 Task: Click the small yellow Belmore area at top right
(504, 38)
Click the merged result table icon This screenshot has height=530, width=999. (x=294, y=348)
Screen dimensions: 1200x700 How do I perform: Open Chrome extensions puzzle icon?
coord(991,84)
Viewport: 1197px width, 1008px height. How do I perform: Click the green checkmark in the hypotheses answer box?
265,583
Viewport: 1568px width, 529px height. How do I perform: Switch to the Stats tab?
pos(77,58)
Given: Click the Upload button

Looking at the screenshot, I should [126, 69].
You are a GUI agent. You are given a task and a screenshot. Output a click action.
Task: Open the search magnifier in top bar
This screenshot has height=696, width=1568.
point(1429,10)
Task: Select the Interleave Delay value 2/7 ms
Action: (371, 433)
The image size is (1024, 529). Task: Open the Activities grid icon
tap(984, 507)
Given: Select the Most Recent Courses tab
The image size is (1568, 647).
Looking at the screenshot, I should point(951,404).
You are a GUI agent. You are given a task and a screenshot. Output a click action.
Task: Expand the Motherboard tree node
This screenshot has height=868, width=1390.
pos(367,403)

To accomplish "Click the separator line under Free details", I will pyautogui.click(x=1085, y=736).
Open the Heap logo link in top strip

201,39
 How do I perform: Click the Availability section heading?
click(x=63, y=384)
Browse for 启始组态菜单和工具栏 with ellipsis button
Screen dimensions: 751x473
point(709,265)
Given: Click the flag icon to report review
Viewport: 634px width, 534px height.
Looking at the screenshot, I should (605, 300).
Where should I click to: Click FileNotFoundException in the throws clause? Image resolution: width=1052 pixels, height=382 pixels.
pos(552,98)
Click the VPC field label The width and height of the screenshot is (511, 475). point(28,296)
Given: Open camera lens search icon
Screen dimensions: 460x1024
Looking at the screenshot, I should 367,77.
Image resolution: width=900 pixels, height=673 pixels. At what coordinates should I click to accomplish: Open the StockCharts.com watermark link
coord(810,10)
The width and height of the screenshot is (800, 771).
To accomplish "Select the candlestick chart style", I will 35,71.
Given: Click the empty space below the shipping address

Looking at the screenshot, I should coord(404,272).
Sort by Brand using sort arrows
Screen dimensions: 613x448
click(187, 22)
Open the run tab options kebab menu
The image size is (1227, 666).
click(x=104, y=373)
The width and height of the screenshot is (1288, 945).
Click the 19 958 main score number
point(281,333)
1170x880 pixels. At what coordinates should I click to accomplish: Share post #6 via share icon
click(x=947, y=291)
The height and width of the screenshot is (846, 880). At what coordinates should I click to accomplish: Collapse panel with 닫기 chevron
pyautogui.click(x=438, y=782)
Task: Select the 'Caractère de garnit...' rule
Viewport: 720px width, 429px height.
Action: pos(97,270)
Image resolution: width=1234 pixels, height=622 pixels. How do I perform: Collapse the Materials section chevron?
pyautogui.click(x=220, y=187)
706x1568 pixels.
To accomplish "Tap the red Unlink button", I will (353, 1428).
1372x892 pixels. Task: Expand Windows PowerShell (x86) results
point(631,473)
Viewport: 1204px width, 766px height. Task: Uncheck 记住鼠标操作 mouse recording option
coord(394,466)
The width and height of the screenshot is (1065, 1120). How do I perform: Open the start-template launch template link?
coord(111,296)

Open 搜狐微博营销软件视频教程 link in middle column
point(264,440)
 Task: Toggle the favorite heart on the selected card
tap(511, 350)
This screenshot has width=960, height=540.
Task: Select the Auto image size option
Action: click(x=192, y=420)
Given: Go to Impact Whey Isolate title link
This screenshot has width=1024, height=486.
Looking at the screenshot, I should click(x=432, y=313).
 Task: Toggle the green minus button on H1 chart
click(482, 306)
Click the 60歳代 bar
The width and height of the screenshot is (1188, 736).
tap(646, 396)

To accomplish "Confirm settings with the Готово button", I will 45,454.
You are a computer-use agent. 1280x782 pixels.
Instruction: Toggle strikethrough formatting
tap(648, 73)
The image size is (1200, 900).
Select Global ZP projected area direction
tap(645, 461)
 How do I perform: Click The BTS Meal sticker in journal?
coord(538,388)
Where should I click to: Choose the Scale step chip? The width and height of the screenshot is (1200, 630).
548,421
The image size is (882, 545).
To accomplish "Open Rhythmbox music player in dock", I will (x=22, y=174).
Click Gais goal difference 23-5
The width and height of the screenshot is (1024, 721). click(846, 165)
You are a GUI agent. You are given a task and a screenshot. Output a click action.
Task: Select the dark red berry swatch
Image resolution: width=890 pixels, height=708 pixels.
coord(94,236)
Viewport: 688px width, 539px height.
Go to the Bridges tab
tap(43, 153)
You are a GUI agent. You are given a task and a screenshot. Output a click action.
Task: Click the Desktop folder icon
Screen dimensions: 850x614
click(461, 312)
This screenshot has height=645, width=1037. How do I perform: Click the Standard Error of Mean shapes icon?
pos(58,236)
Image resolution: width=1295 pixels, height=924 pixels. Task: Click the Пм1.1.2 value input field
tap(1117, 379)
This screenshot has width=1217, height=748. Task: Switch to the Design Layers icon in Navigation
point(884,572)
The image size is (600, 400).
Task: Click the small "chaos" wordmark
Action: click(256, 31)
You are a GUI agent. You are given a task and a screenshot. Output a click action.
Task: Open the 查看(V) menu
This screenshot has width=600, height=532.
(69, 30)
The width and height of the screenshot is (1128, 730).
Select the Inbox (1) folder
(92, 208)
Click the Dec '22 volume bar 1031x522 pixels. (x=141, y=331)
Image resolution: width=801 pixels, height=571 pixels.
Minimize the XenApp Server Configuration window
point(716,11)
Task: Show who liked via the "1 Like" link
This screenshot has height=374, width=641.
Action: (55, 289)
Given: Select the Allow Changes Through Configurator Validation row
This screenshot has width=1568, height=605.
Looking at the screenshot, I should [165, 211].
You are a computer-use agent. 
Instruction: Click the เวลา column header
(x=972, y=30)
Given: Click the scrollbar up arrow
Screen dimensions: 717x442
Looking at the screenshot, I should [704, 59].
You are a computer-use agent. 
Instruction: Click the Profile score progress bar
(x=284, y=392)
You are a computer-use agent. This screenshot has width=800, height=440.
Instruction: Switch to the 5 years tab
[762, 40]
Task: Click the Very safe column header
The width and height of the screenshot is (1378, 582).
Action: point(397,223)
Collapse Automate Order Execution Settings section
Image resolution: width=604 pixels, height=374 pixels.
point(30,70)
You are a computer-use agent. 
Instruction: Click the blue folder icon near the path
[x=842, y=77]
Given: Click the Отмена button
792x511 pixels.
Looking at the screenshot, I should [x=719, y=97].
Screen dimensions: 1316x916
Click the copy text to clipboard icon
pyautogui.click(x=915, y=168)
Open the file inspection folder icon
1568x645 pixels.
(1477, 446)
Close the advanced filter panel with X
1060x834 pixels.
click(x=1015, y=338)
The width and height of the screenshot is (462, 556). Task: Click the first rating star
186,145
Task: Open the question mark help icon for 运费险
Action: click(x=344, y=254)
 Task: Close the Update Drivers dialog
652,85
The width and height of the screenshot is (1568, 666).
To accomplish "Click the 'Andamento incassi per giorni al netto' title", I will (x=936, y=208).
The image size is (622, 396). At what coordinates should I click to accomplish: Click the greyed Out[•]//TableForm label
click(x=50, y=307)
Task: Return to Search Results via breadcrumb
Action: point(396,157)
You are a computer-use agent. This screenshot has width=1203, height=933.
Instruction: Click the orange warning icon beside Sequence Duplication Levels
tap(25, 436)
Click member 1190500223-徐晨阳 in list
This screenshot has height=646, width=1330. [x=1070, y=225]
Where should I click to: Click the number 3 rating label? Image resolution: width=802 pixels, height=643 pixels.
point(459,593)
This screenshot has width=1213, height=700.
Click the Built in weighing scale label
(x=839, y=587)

================

▶ Exercise instructions
For the string "title", find every line of the material that contains it, and copy each one.

▶ Finished task
Given: Go to Impact Whey Isolate title link
To accomplish "Click the 'Andamento incassi per giorni al netto' title", I will (x=936, y=208).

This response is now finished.